Texto dado.
↓↓↓

27/5/12

Teatro de cine


Tengo una relación atravesada con el teatro. Bueno, dejémoslo en oblicua. Quizá me falta práctica, o sea, experiencia. Habré asistido a veinte funciones. Treinta como mucho. Ninguna memorable. Miento, una no se me olvidará jamas. Era junio de 1975, final de curso en mi primera escuela (unitaria), en una parroquia perdida de la frontera. Luneda. Con los veinte niños (entre nueve y dieciséis años, de cuarto a octavo de E.G.B.) habíamos preparado la obra de Castelao Os vellos non deben de namorarse.

↑↑↑

Objetivo indicado. Extrae sin ningún cambio, del texto sobre el teatro, el fragmento que empieza con las palabras que contienen "Tengo una relación" y termina con "deben de namorarse.".

Registros de búsqueda de elementos.
↓↓↓

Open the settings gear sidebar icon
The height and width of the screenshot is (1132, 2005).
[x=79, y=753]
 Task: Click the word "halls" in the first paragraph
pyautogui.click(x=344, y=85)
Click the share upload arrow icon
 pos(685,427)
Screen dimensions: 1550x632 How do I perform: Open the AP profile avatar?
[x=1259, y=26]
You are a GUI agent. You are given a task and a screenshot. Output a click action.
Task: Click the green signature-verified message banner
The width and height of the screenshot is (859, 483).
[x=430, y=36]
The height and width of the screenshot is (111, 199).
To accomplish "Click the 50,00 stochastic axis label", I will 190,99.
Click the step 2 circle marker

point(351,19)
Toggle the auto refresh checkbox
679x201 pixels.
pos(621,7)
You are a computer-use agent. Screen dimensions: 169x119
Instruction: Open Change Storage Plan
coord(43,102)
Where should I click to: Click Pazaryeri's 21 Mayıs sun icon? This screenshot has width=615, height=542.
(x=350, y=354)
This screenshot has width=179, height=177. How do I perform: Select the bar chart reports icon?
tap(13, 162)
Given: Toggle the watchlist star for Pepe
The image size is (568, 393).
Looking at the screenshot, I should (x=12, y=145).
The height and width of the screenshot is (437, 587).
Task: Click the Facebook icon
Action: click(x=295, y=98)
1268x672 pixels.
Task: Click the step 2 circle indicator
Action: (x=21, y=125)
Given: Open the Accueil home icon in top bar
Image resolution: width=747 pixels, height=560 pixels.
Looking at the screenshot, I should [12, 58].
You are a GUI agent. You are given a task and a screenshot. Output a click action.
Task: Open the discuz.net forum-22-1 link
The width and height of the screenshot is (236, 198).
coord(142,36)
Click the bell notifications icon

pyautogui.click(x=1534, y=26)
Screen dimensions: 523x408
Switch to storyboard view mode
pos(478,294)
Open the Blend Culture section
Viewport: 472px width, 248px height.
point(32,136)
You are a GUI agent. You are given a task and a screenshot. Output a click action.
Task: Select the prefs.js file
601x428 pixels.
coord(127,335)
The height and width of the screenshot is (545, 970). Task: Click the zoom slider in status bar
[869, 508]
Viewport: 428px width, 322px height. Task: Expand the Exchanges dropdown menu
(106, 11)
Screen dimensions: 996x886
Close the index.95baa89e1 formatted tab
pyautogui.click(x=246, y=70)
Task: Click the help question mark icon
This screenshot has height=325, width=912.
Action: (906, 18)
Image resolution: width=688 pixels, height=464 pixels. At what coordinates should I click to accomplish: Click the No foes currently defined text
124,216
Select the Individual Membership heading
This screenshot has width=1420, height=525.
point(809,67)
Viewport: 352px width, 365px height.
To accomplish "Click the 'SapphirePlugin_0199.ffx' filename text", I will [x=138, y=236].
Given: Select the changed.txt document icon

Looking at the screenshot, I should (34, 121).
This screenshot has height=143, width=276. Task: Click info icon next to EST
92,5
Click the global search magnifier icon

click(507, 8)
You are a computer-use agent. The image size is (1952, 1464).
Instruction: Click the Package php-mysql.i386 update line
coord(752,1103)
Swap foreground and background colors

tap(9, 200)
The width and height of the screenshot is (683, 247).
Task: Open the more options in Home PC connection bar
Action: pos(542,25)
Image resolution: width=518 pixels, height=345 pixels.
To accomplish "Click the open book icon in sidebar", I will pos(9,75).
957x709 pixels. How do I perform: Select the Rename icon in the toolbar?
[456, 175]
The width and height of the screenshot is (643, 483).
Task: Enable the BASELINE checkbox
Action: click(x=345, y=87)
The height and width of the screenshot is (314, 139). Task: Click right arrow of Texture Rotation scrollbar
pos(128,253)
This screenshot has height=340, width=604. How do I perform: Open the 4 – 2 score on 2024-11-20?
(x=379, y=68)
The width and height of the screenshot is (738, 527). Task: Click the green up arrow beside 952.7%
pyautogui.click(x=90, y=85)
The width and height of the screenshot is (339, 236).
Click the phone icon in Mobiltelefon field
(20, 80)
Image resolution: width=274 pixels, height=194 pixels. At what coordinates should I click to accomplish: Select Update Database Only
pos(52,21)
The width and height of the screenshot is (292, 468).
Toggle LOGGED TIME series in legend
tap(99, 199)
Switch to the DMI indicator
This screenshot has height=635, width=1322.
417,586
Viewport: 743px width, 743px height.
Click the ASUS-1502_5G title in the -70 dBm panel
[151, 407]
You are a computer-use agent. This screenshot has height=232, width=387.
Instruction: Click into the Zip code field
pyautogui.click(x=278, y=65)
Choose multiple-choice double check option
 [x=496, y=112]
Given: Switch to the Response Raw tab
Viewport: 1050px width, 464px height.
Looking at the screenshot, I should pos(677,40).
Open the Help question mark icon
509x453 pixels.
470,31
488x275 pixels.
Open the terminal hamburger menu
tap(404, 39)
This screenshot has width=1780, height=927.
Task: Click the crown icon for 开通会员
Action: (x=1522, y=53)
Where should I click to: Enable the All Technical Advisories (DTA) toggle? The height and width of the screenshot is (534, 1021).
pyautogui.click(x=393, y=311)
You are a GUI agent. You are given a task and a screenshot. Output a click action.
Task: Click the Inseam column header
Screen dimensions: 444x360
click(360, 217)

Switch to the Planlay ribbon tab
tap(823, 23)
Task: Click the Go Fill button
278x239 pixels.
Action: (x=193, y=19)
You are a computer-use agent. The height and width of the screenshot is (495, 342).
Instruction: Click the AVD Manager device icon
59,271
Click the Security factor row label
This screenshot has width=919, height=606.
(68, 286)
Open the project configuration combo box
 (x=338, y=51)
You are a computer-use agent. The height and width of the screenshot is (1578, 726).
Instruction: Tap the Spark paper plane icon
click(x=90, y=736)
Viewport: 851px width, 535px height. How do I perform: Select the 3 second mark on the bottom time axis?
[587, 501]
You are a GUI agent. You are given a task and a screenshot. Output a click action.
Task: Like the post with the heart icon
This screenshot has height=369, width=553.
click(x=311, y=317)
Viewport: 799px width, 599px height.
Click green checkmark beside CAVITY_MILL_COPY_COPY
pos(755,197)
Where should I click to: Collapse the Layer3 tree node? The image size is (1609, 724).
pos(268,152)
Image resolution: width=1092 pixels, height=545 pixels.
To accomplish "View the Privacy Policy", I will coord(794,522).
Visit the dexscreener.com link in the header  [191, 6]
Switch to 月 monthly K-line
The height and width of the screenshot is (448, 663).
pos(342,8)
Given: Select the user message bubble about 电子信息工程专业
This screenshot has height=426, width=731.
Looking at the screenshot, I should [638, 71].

↑↑↑

Resultado obtenido.
Tengo una relación atravesada con el teatro. Bueno, dejémoslo en oblicua. Quizá me falta práctica, o sea, experiencia. Habré asistido a veinte funciones. Treinta como mucho. Ninguna memorable. Miento, una no se me olvidará jamas. Era junio de 1975, final de curso en mi primera escuela (unitaria), en una parroquia perdida de la frontera. Luneda. Con los veinte niños (entre nueve y dieciséis años, de cuarto a octavo de E.G.B.) habíamos preparado la obra de Castelao Os vellos non deben de namorarse.